Part of a data file:
/---
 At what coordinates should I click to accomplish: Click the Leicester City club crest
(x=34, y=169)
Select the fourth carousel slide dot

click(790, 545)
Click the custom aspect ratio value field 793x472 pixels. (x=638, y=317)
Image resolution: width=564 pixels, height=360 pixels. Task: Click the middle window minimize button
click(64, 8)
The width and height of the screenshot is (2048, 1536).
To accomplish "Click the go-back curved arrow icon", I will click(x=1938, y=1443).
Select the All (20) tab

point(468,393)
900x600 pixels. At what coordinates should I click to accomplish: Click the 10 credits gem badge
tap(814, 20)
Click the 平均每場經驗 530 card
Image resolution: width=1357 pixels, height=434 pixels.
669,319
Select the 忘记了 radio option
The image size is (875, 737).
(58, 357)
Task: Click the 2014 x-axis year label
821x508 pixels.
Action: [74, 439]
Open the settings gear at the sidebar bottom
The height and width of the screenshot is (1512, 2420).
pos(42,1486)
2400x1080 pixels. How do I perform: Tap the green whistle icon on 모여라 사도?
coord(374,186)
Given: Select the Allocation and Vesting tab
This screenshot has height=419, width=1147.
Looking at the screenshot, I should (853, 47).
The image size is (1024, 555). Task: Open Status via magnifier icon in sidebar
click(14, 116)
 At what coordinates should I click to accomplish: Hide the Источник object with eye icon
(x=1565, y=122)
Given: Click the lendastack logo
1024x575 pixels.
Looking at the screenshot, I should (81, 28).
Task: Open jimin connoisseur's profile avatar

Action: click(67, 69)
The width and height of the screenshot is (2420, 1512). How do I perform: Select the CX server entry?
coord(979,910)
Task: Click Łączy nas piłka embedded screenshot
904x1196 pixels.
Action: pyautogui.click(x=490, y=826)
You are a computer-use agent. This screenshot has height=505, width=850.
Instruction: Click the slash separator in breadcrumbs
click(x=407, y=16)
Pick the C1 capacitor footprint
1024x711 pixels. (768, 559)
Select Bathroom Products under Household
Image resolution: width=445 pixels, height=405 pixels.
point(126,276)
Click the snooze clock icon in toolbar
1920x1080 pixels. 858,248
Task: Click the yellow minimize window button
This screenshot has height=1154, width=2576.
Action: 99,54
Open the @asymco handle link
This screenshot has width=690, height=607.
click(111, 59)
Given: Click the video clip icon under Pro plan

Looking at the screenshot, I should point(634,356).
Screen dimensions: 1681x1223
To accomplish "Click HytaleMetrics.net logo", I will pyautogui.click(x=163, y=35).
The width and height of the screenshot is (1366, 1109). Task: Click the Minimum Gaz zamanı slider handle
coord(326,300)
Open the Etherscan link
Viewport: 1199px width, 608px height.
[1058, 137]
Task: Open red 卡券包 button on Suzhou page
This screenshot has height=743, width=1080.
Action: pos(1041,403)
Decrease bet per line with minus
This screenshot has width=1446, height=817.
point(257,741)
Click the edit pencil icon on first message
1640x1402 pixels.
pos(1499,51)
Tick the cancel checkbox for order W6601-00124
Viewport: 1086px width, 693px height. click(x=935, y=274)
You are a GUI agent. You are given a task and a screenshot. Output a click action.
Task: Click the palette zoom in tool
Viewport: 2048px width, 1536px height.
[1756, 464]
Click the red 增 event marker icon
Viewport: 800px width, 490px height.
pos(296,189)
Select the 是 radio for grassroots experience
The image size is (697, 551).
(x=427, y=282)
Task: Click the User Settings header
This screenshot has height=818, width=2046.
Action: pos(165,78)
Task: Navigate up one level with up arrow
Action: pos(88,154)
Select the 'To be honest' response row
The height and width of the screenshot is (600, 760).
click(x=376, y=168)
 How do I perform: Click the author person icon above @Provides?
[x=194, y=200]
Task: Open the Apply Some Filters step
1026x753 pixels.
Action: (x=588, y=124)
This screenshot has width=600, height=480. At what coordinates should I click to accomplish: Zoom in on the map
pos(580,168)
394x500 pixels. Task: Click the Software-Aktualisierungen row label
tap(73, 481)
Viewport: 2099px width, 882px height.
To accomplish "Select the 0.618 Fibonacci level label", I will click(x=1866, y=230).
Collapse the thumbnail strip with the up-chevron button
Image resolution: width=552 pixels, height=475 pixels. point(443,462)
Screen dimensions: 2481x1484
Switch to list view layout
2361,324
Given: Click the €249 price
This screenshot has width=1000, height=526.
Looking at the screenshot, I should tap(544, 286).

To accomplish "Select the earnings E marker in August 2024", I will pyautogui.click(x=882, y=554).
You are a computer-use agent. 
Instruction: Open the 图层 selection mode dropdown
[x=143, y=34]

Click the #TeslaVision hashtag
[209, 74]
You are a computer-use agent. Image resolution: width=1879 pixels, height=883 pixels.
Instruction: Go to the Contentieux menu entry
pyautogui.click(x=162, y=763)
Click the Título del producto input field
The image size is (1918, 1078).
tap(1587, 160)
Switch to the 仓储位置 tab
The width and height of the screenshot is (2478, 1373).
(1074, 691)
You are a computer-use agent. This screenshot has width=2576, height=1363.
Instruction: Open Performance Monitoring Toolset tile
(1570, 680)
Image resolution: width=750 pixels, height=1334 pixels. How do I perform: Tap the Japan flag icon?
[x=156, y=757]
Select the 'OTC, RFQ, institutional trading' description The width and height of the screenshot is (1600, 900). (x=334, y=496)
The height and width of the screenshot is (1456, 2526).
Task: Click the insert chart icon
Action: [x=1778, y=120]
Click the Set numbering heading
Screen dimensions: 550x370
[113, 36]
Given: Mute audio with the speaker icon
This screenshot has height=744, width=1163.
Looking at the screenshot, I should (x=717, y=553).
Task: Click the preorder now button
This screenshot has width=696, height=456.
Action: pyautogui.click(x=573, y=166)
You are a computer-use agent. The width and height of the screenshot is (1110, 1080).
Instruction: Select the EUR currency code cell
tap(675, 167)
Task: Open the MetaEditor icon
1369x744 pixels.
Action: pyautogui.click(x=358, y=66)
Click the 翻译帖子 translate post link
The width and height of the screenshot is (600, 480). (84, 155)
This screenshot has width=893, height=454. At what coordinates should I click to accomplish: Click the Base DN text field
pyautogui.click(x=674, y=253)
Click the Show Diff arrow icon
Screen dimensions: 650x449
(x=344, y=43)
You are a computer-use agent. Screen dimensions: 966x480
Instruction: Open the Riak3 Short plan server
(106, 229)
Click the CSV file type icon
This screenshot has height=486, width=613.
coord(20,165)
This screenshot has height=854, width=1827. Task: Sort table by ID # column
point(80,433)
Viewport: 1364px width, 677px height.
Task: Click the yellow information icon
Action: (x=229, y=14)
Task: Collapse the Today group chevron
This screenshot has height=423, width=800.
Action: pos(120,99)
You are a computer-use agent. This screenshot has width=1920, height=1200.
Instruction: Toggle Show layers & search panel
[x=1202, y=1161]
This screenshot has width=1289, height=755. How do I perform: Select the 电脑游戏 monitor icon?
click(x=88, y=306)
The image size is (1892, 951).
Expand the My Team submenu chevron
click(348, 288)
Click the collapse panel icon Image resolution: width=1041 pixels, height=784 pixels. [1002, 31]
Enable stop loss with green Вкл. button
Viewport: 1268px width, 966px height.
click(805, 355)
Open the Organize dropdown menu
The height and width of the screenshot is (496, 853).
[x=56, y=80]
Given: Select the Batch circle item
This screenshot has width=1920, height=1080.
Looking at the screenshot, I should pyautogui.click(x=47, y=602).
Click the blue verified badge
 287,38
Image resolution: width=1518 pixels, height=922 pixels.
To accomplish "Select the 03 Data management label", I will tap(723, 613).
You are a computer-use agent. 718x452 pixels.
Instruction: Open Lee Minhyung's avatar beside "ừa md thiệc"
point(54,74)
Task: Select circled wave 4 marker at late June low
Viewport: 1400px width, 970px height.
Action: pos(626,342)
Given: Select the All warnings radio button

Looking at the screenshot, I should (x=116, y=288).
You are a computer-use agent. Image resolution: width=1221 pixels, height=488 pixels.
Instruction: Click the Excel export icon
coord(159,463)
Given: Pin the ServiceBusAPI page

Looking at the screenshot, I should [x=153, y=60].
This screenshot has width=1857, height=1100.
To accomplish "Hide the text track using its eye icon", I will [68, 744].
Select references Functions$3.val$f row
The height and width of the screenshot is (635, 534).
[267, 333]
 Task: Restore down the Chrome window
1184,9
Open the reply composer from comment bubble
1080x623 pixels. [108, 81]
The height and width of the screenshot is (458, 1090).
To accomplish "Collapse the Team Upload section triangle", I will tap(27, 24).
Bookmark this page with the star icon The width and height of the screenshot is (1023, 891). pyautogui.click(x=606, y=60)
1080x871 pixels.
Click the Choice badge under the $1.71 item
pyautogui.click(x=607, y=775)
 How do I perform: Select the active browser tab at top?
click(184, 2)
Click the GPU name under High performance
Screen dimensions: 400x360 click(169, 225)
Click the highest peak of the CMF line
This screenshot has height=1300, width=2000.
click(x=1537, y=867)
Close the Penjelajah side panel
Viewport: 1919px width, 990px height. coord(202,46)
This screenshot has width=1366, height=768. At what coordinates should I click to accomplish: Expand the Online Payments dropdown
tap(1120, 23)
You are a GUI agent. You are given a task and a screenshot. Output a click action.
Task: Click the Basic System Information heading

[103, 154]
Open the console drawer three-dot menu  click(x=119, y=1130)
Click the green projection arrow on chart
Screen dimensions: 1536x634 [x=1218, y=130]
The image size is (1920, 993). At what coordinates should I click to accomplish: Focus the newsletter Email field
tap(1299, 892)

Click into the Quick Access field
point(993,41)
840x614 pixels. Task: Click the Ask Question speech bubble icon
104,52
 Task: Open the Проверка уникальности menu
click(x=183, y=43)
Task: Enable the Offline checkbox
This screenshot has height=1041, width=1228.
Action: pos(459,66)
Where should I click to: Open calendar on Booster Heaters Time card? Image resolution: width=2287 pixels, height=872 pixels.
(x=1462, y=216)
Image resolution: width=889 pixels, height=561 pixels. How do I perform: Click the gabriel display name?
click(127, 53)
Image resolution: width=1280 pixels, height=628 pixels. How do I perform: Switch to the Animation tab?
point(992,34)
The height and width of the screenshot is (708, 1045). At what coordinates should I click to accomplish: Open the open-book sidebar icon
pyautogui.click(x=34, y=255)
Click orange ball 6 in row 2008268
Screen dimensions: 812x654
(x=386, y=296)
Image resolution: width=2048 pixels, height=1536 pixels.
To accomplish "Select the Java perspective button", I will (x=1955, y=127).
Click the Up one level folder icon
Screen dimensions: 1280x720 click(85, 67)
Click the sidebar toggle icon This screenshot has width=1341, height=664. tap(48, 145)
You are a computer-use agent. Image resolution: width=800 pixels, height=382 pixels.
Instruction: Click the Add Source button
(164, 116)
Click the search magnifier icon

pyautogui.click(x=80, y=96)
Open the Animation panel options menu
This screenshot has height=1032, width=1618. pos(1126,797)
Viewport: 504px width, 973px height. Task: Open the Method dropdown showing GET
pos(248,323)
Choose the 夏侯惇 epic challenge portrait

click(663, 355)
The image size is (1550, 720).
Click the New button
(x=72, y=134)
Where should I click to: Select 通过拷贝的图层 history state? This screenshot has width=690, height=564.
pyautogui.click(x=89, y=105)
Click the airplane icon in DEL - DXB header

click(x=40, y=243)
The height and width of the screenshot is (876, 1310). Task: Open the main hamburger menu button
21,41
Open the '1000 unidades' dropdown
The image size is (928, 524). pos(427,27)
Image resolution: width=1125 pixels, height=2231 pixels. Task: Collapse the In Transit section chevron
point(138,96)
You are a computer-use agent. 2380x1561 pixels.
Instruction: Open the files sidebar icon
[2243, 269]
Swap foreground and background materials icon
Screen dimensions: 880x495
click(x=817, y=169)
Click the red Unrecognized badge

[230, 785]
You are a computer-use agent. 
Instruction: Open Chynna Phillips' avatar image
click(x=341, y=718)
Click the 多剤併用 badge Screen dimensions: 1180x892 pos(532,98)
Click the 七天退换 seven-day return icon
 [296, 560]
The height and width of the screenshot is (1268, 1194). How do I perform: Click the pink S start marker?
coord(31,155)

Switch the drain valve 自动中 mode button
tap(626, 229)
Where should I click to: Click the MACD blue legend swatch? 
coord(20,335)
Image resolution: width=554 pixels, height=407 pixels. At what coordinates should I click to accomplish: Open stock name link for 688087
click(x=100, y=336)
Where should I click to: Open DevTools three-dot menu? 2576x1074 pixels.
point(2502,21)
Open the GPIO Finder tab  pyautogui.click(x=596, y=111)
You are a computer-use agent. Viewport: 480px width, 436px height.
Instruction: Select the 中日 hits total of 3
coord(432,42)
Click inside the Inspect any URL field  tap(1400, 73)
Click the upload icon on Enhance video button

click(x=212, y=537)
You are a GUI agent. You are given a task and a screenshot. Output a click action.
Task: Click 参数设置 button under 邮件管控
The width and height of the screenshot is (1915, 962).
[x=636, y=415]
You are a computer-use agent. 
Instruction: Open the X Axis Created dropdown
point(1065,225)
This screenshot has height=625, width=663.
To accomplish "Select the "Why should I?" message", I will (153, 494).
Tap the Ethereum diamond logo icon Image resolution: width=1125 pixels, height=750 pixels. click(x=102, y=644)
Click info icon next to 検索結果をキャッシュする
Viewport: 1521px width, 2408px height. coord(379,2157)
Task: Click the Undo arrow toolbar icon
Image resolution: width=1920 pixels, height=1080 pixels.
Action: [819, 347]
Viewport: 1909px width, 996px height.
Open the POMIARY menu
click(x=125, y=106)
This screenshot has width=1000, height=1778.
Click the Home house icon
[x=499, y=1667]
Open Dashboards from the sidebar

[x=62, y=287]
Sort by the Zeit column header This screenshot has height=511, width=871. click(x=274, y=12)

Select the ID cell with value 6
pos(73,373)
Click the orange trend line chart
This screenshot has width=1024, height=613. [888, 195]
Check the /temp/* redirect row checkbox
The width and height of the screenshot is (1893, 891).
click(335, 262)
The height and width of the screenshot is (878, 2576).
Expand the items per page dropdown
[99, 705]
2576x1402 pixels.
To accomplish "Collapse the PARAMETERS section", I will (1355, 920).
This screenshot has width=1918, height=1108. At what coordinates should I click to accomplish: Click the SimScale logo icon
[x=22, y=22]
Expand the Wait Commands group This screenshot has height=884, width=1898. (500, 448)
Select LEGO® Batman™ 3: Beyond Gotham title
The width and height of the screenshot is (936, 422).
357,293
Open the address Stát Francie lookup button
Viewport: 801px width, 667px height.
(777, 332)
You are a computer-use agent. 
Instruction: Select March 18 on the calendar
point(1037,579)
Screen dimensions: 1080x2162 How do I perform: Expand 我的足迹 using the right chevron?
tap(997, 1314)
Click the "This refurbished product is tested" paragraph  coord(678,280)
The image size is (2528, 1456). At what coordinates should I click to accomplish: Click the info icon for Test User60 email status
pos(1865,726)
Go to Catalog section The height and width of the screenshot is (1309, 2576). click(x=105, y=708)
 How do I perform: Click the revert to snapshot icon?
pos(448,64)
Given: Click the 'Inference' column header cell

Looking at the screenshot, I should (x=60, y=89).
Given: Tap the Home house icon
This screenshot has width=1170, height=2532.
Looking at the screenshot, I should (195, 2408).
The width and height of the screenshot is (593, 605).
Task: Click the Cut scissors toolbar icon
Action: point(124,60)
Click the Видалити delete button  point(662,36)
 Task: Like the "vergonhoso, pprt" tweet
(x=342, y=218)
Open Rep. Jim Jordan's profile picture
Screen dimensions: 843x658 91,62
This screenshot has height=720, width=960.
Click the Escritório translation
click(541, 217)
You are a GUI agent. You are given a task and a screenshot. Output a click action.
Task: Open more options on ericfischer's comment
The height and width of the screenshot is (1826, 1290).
\---
Written problem:
Copy out the lines above, from the line containing "Click the Show Diff arrow icon" through the line containing "[x=56, y=80]", inclusive.

Result:
Click the Show Diff arrow icon
Screen dimensions: 650x449
(x=344, y=43)
You are a computer-use agent. Screen dimensions: 966x480
Instruction: Open the Riak3 Short plan server
(106, 229)
Click the CSV file type icon
This screenshot has height=486, width=613.
coord(20,165)
This screenshot has height=854, width=1827. Task: Sort table by ID # column
point(80,433)
Viewport: 1364px width, 677px height.
Task: Click the yellow information icon
Action: (x=229, y=14)
Task: Collapse the Today group chevron
This screenshot has height=423, width=800.
Action: pos(120,99)
You are a computer-use agent. This screenshot has width=1920, height=1200.
Instruction: Toggle Show layers & search panel
[x=1202, y=1161]
This screenshot has width=1289, height=755. How do I perform: Select the 电脑游戏 monitor icon?
click(x=88, y=306)
The image size is (1892, 951).
Expand the My Team submenu chevron
click(348, 288)
Click the collapse panel icon Image resolution: width=1041 pixels, height=784 pixels. [1002, 31]
Enable stop loss with green Вкл. button
Viewport: 1268px width, 966px height.
click(805, 355)
Open the Organize dropdown menu
The height and width of the screenshot is (496, 853).
[x=56, y=80]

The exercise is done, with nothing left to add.